Deutsche Bank (ETR:DBKGn) has revised its price target for Spirax-Sarco Engineering (LON:SPX: LN) (OTC: SPXSY), adjusting it downward to GBP75.25 from the previous GBP97.50. The firm has retained its Hold rating on the stock. The adjustment reflects the analyst's revised expectations for the company's financial performance in the coming years.
The changes in the forecast include a reduction in the estimated EBITA margin by 90 basis points and an 8% decrease in earnings per share (EPS) for the fiscal year 2024. The analyst anticipates a more gradual progression in the following years, particularly concerning profit margins.
For fiscal year 2025, the margin is expected to decrease by 160 basis points with a 13% drop in EPS, and for the fiscal year 2026, a reduction of 180 basis points in margin accompanied by a 16% decline in EPS is projected.
The analyst's previous margin estimate of 20.9% for fiscal year 2024 has now been deferred to fiscal year 2026. Acknowledging that their forecast of a roughly 60 basis points margin increase for the fiscal year 2026 may be conservative, the analyst cites the company's execution path for the Emission Trading System (ETS) and the potential for more than 10% market growth in Waste Management (NYSE:WM) as factors that could influence the outcome.

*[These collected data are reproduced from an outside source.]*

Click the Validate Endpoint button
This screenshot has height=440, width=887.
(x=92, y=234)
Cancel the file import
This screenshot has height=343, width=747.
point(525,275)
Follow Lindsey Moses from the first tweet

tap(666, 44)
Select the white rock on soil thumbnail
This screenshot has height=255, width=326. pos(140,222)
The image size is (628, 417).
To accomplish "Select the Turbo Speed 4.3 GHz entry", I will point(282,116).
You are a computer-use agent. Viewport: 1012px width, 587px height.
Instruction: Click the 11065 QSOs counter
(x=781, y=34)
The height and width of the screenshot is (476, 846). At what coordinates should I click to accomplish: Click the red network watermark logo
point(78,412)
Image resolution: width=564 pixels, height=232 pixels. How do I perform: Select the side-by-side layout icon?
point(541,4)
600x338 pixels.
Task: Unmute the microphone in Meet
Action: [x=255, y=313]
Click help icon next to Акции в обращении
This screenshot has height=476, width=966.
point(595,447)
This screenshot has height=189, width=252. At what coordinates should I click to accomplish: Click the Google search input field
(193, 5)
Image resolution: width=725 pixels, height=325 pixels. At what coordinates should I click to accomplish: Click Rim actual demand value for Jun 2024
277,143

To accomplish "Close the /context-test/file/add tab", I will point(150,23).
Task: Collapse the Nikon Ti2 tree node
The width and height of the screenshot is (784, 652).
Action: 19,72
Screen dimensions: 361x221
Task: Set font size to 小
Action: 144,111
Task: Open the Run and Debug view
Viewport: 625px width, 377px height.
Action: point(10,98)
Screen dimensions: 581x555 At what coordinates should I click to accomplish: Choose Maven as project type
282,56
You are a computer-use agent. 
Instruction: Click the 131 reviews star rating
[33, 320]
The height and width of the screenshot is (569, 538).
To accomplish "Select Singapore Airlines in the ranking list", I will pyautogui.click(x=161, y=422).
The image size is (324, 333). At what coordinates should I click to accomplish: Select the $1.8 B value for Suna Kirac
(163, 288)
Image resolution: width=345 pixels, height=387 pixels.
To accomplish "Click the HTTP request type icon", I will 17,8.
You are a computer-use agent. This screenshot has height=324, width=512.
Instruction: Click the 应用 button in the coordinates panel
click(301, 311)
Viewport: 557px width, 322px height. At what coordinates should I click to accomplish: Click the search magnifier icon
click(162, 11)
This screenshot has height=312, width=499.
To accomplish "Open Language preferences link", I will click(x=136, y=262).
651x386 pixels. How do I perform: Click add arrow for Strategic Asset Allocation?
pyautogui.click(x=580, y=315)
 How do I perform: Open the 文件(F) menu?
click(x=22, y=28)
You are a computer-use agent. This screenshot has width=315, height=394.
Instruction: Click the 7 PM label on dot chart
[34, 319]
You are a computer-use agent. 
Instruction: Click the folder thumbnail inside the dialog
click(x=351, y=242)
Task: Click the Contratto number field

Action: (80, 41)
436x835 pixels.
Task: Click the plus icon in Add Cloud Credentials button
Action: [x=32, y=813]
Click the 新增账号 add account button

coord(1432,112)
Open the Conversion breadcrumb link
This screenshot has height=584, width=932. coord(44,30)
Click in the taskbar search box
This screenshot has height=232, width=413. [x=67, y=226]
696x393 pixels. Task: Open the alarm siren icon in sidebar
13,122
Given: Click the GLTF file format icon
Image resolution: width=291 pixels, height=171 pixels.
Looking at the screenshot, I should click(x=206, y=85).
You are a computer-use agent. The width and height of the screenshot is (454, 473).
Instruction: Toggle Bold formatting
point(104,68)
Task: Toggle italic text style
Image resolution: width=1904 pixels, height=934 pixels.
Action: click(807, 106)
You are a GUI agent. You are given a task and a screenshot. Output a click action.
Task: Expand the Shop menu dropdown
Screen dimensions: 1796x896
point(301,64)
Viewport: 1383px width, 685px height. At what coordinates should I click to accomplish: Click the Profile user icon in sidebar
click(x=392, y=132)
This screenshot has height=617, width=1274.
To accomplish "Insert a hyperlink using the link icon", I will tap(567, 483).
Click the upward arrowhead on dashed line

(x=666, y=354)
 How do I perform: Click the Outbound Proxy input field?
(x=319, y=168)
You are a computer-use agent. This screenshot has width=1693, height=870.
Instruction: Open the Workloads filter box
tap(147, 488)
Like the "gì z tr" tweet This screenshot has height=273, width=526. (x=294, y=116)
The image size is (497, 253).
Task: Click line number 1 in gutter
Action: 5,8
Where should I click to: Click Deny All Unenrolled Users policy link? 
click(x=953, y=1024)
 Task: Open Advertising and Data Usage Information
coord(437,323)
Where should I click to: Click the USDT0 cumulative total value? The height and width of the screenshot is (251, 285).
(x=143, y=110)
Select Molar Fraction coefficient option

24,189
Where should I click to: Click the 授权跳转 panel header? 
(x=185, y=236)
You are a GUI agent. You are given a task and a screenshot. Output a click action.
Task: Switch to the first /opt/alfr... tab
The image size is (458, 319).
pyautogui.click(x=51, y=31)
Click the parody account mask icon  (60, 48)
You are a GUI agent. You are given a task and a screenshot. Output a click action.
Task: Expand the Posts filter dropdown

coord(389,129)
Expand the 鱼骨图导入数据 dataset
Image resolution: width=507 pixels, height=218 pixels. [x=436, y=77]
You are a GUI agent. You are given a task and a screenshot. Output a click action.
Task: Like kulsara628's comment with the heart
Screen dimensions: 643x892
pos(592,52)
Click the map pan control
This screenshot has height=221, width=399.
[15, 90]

Deutsche Bank also commented on the medium-term ambitions of Spirax-Sarco, which aim for a 22-23% margin within the next 3 to 5 years. However, due to a combination of recent earnings momentum and the new outlook for more modest margin improvements, the analyst has lowered the premium relative to the sector to 60%, down from the 10-year average of approximately 70%. This revised premium corresponds to a December 2025 price-to-earnings ratio (PER) of 24 times, aligning with the current premium of 57%.
InvestingPro Insights
Amidst the revisions to Spirax-Sarco Engineering's financial outlook by Deutsche Bank, real-time data from InvestingPro provides additional context for investors. As of the last twelve months ending Q2 2024, Spirax-Sarco has a market capitalization of $7.07 billion and operates with a Price/Earnings (P/E) ratio of 28.28, reflecting a market that values the company's earnings relatively highly. Despite a slight decrease in revenue growth by -3.07%, the company boasts an impressive gross profit margin of 76.12%, underscoring its ability to maintain profitability.
InvestingPro Tips highlight that Spirax-Sarco has raised its dividend for 8 consecutive years and has maintained dividend payments for 33 consecutive years, signaling a commitment to shareholder returns. Additionally, the company's liquid assets exceed short-term obligations, indicating a strong liquidity position. For investors considering the company's valuation, it's worth noting that Spirax-Sarco is trading near its 52-week low and at a high Price/Book multiple of 4.77. These metrics, coupled with the analyst's predictions, may influence investment decisions.